London then and now
On a rainy night in 1935 jobbing artist and society girl Phyllis Pearsall found herself on the rainy streets of Belgravia, utterly lost. It wasn’t as if she weren’t well-travelled. The daughter of a Hungarian map-maker and an Irish-Italian painter, she had lived in England until 1920, when her parents’ divorce led to her living alone in Paris, sometimes even sleeping on the streets. She had then returned to England in 1926, and spent a number of years travelling round Europe with her new husband. Now alone again, by the time she found the street she was looking for on that rainy night, the party was over. Resolved that this would not do, she spent the next year working 18-hour days and logging some 23,000 of London’s streets on foot in order to compile her A to Z. At first no publisher would accept it, so she launched her own company and printed 10,000 copies. Her first order, for 250, was personally delivered to the newsagent by wheelbarrow! Years later, the A to Z brand is known the world over, and it is still the tried and tested companion of many a traveller. (Preacher’s A to Z)
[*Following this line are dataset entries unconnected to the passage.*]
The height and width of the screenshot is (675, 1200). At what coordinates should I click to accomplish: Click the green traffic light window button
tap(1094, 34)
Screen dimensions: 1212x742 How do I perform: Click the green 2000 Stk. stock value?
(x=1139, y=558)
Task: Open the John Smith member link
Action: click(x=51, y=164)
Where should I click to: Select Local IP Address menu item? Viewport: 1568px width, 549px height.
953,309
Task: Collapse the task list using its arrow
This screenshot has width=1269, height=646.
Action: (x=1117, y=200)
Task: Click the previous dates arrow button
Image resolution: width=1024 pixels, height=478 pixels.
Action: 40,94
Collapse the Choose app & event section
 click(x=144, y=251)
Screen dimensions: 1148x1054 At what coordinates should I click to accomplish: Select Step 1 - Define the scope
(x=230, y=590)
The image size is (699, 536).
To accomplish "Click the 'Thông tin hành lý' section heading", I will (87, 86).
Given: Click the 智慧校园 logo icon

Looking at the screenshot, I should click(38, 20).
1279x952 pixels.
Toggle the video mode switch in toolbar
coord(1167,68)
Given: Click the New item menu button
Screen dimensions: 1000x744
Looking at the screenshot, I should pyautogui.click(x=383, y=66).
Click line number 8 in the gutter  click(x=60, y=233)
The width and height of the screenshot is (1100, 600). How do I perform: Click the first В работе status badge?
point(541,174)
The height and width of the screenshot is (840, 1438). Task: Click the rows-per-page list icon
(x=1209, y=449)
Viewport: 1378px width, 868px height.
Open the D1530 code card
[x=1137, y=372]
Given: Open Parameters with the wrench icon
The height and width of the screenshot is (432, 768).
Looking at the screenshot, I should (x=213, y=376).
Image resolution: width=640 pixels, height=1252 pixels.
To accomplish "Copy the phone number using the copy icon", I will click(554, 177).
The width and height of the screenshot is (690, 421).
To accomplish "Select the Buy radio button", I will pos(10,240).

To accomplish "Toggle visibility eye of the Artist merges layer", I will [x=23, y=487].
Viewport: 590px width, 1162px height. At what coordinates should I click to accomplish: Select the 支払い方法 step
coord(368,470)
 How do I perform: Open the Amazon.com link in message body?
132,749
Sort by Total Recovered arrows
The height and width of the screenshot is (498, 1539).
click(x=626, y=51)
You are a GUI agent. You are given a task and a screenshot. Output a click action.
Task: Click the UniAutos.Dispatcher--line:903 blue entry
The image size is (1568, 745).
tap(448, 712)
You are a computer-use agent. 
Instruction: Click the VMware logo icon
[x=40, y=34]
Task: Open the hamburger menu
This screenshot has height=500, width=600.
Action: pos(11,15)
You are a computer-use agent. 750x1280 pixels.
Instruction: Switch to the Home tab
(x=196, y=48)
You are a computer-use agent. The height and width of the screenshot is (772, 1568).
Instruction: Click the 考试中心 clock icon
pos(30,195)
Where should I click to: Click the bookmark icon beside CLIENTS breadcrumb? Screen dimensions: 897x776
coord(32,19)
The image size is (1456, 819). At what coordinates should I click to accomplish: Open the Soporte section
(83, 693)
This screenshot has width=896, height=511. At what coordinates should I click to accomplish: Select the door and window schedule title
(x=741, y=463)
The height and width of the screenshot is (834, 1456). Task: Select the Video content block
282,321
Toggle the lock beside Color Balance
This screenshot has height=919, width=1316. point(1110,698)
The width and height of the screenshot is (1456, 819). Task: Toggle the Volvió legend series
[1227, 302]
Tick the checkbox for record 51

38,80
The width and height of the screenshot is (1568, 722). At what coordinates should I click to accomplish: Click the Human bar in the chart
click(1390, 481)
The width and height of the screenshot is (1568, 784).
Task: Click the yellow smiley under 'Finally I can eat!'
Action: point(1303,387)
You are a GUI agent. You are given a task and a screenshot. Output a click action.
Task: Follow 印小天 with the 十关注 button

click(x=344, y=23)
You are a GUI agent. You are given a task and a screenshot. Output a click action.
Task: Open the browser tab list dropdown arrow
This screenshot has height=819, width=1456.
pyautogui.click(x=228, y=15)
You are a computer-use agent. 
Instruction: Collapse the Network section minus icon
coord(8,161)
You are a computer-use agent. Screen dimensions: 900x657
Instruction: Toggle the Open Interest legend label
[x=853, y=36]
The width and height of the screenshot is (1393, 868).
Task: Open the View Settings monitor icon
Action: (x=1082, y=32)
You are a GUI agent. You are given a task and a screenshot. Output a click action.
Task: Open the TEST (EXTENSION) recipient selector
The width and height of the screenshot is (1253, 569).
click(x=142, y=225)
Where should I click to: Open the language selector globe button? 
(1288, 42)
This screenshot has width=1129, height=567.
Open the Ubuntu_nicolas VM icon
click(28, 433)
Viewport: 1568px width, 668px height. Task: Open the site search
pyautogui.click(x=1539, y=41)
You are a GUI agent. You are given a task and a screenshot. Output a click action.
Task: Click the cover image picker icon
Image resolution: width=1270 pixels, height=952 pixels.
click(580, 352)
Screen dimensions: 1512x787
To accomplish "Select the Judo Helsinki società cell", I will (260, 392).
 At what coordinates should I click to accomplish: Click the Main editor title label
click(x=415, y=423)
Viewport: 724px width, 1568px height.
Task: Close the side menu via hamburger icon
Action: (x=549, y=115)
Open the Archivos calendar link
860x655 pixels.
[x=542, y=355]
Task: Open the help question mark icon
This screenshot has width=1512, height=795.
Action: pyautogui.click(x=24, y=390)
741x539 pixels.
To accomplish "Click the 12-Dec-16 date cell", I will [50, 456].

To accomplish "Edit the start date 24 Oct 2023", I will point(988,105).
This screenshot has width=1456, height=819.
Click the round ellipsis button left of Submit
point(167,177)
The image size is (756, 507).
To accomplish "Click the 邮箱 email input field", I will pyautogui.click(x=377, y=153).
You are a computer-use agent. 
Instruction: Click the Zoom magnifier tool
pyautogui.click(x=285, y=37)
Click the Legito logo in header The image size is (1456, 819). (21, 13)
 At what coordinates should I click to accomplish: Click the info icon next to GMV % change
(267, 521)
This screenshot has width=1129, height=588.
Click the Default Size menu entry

There is now another Phyllis traversing the capital city. This one weighs in at 1000 tonnes, and takes the equivalent horsepower of 2900 London taxis to move it forward. Along with four other giant beasts, it will bore tunnels for London’s Crossrail network deep below the city’s existing tube network. Although named after Phyllis Pearson (chosen by public vote) it could not be more different to its namesake. Ironically, though, once the tunnels are complete, the chances are people will still emerge from them with some of the other Phyllis’ handiwork tucked under their arm.